Cross trades that happen inside a firm still need to be reported to regulators as if they occurred on the open market. Under FINRA Rule 6730, any member that is a party to a transaction in a TRACE-eligible security must report that transaction within 15 minutes of execution. For in-house cross transactions specifically, the member must report two separate entries: the purchase side and the sale side. This dual reporting ensures that internal matches show up in the same transaction data that regulators use to monitor market activity.
FINRA Rule 5210 adds a substantive requirement: no member may publish or circulate any communication that purports to report a transaction as a purchase or sale unless the member believes the transaction was a bona fide purchase or sale. This rule is the front line against wash trading. If a reported cross trade does not reflect a genuine change in beneficial ownership, reporting it as a real transaction violates Rule 5210 regardless of whether the firm intended to deceive anyone.
The line between a legitimate cross trade and an illegal wash sale comes down to whether the trade reflects genuine, independent economic interest on both sides. A wash sale involves no real change in beneficial ownership and exists only to create the false appearance of trading activity. Federal securities law explicitly prohibits wash sales, and FINRA defines them as transactions “intended to produce the false appearance of trading.”
Self-trades within the same firm occupy a gray zone. When two unrelated algorithms or separate trading desks at the same firm accidentally match with each other, FINRA generally considers those trades bona fide because neither side knew the other was there. The red flags appear when self-trades form a pattern, account for a significant share of volume in a particular security, or originate from the same desk or related strategies. Firms must have policies designed to detect and prevent exactly that kind of pattern.

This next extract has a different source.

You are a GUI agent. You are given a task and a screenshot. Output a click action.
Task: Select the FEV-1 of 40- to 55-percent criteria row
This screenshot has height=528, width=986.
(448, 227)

Cross-market manipulation is a more sophisticated cousin. Regulators have flagged schemes where a trader uses one instrument to artificially move a reference price and a second instrument to profit from that distortion. The hallmarks include uneconomic behavior on one side of the trade, activity centered around a benchmark or reference price, and prices that do not align with genuine market conditions. Legitimate hedging activity can sometimes resemble this pattern, which is why compliance teams must evaluate cross trades in context rather than flagging every internal match automatically.
A cross trade is a sale for tax purposes. Under 26 U.S.C. § 1001, any sale or disposition of property triggers recognition of gain or loss, calculated as the difference between the amount realized and the seller’s adjusted basis. The fact that the trade happened internally rather than on a public exchange does not change this. The selling account realizes a capital gain or loss at the cross-trade price, and the buying account takes that price as its new cost basis.
The wash sale rule under 26 U.S.C. § 1091 can complicate things. If a taxpayer sells a security at a loss and acquires substantially identical securities within 30 days before or after the sale, the loss deduction is disallowed. For cross trades between accounts controlled by the same person, this rule matters. Selling a stock at a loss in one account and simultaneously buying the same stock through a cross trade in another account you control could trigger the wash sale prohibition, wiping out the tax benefit of the loss entirely. The disallowed loss gets added to the basis of the newly acquired shares instead, deferring the deduction rather than eliminating it permanently.